Connect with Halo Collective: Email | Website |LinkedIn | Twitter
Contact Information
Halo Collective Inc.
Investor Relations
info@haloco.com
www.haloco.com/investors
For added information, please contact Katie Field, Chief Executive Officer of the Company at (541) 816-4810 or katie@haloco.com.
Cautionary Note Regarding Forward-Looking Information and Statements
This news release accommodates certain “forward-looking information” and “forward-looking statements” inside the meaning of applicable securities laws (the “forward-looking statements”), inside the meaning of applicable Canadian securities laws, including statements related, but not limited to statements referring to the appointment of the Successor Auditors and the term of their appointment, the issuance of the FFCTO, the contents of those orders, the Company’s ability to file the Required Filings, the next revocation of the FFCTO, and management’s plans regarding its businesses. Forward-looking statements are statements that usually are not historical facts and are generally, although not at all times, identified by words corresponding to “expect”, “plan”, “anticipate”, “project”, “goal”, “potential”, “schedule”, “forecast”, “budget”, “estimate”, “intend” or “consider” and similar expressions or their negative connotations, or that events or conditions “will”, “would”, “may”, “could”, “should” or “might” occur. All such forward-looking statements are based on the opinions and estimates of management as of the date such statements are made. These forward-looking statements are made as of the date of this news release. Readers are cautioned not to position undue reliance on forward-looking statements, as there might be no assurance that the long run circumstances, outcomes or results anticipated in or implied by such forward-looking statements will occur or that plans, intentions or expectations upon which the forward-looking statements are based will occur.

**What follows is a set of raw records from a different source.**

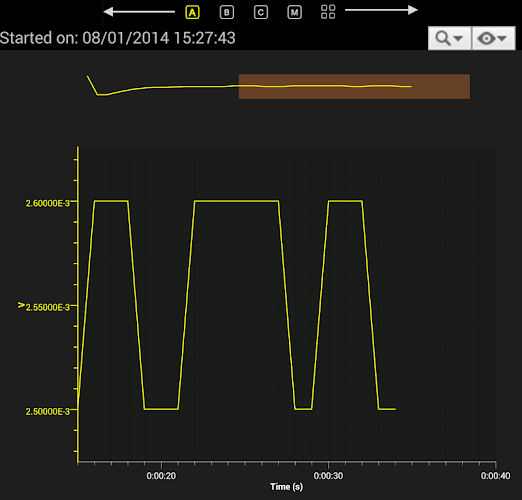Expand the eye menu dropdown arrow
Image resolution: width=522 pixels, height=500 pixels.
502,38
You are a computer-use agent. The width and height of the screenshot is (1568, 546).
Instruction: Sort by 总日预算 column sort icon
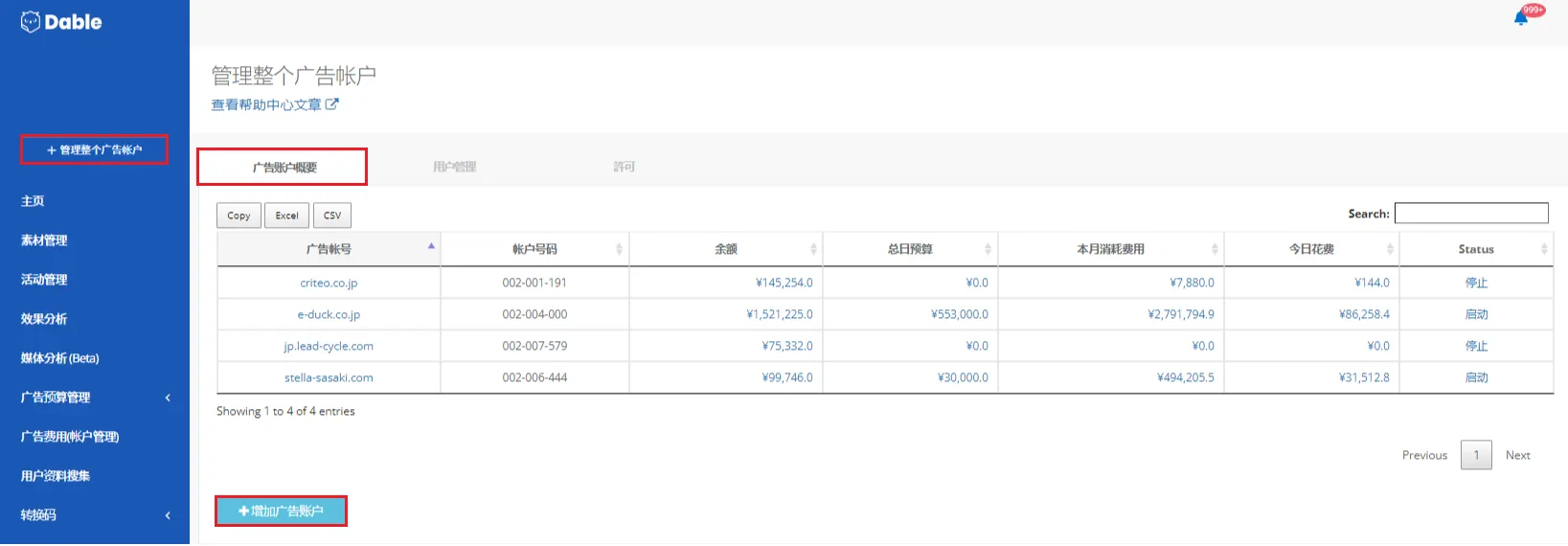click(988, 249)
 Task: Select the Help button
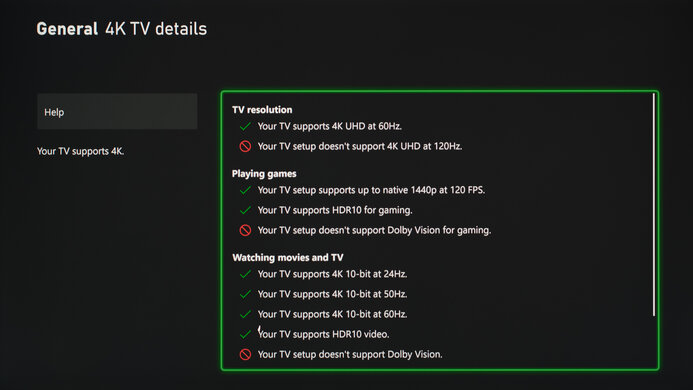click(x=117, y=111)
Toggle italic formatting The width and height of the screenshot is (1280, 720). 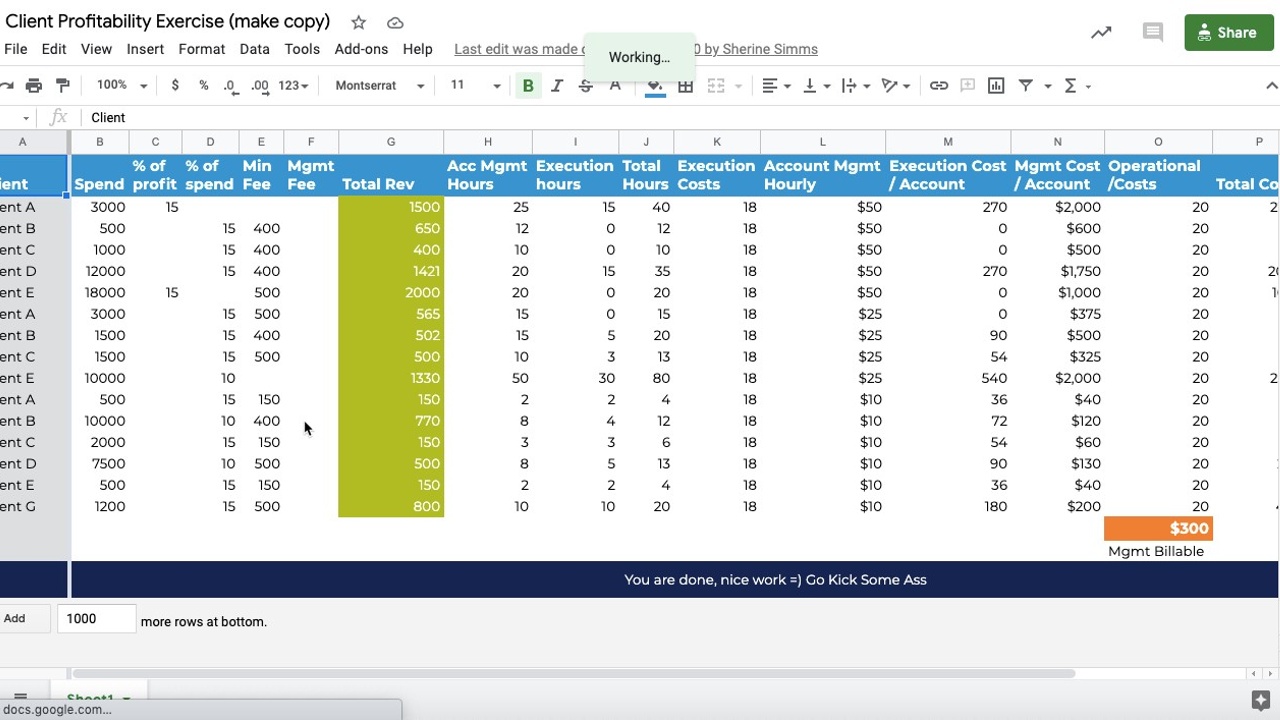coord(557,86)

While we have now based these forward-looking statements on our expectations about future events as of the date of this news release, the statements usually are not a guarantee that such future events will occur and are subject to risks, uncertainties, assumptions and other aspects which could cause events or outcomes to differ materially from those expressed or implied by such forward-looking statements. Such aspects and assumptions include, amongst others, the auditor’s term, the review, filing and completion of the Required Filings in addition to the duration and revocation of the FFCTO. Although the Company believes that the assumptions and aspects utilized in preparing, and the expectations contained in, the forward-looking statements are reasonable, undue reliance shouldn’t be placed on such information and statements, and no assurance or guarantee might be provided that such forward-looking information and statements will prove to be accurate, as actual results and future events could differ materially from those anticipated or implied by such forward-looking statements which can include the failure of the Company to comply with applicable regulatory requirements, the Company’s inability to finish and file the Required Filings, the failure to satisfy requirements to remove the FFCTO, the resignation or removal of an auditor; unexpected changes in governmental policies and regulations within the jurisdictions by which the Company operates.
Although we have now attempted to discover necessary aspects that might cause actual actions, events or results to differ materially from those described in forward-looking statements, there could also be other aspects that cause actions, events or results to not be as anticipated, estimated or intended. There might be no assurance that forward-looking statements will prove to be accurate, as actual results and future events could differ materially from those anticipated in such statements. Accordingly, readers shouldn’t place undue reliance on forward-looking statements. The Company doesn’t undertake any obligation to update or alter any forward- looking statements except as required under applicable securities laws. Forward-looking statements contained on this news release are expressly qualified by this cautionary statement.